In the fiscal year 2022–23, the State of Michigan spent $333 million on the university, which represents 3.03% of its total operating revenues of $11 billion. The university is the second-largest recipient of state appropriations for higher education in Michigan for 2022-23, trailing Michigan State University ($372 million). The Office of Budget and Planning reports that Michigan Medicine's auxiliary activities are the largest funding source, contributing $6.05 billion to the Auxiliary Funds, which accounts for 55.1% of the total operating budget. Student tuition and fees contributed $1.95 billion to the General Fund, accounting for 11% of the total budget. Research grants and contracts from the U.S. federal government contributed $1.15 billion to the Expendable Restricted Funds, accounting for 10.4% of the total budget.

The university's current (FY 2022–23) operating budget has four major sources of funding:

The university's financial endowment, known as the "University Endowment Fund", comprises over 12,400 individual funds. Each fund must be spent according to the donor's specifications. Approximately 28% of the total endowment is allocated to support academic programs, while 22% is designated for student scholarships and fellowships. Approximately 19% of the endowment was allocated to Michigan Medicine and can only be used to support research, patient care, or other purposes specified by donors.

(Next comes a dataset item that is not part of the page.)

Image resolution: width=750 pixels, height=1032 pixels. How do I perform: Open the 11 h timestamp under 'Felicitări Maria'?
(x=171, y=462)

As of 2023 , the university's endowment, valued at $17.9 billion, ranks as the tenth largest among all universities in the country. The university ranks 86th in endowment per student. The law school's endowment, totaling over $500 million, has a significantly higher per-student value compared to that of its parent university. It ranks as the eighth wealthiest law school in the nation in 2022.

There are thirteen undergraduate schools and colleges. By enrollment, the three largest undergraduate units are the College of Literature, Science, and the Arts, the College of Engineering, and the Ross School of Business. At the graduate level, the Rackham School of Graduate Studies serves as the central administrative unit of graduate education at the university. There are 18 graduate schools and colleges. Professional degrees are conferred by the Taubman College of Architecture and Urban Planning, the School of Nursing, the School of Dentistry, the Law School, the Medical School, and the College of Pharmacy. Michigan Medicine, the university's health system, comprises the university's three hospitals, dozens of outpatient clinics, and many centers for medical care, research, and education.

U.S. News & World Report rates Michigan "Most Selective" and The Princeton Review rates its admissions selectivity of 96 out of 99. Admissions are characterized as "more selective, lower transfer-in" according to the Carnegie Classification. Michigan received over 83,000 applications for a place in the 2021–22 freshman class, making it one of the most applied-to universities in the United States. Of those students accepted to Michigan's Class of 2027, 7,050 chose to attend.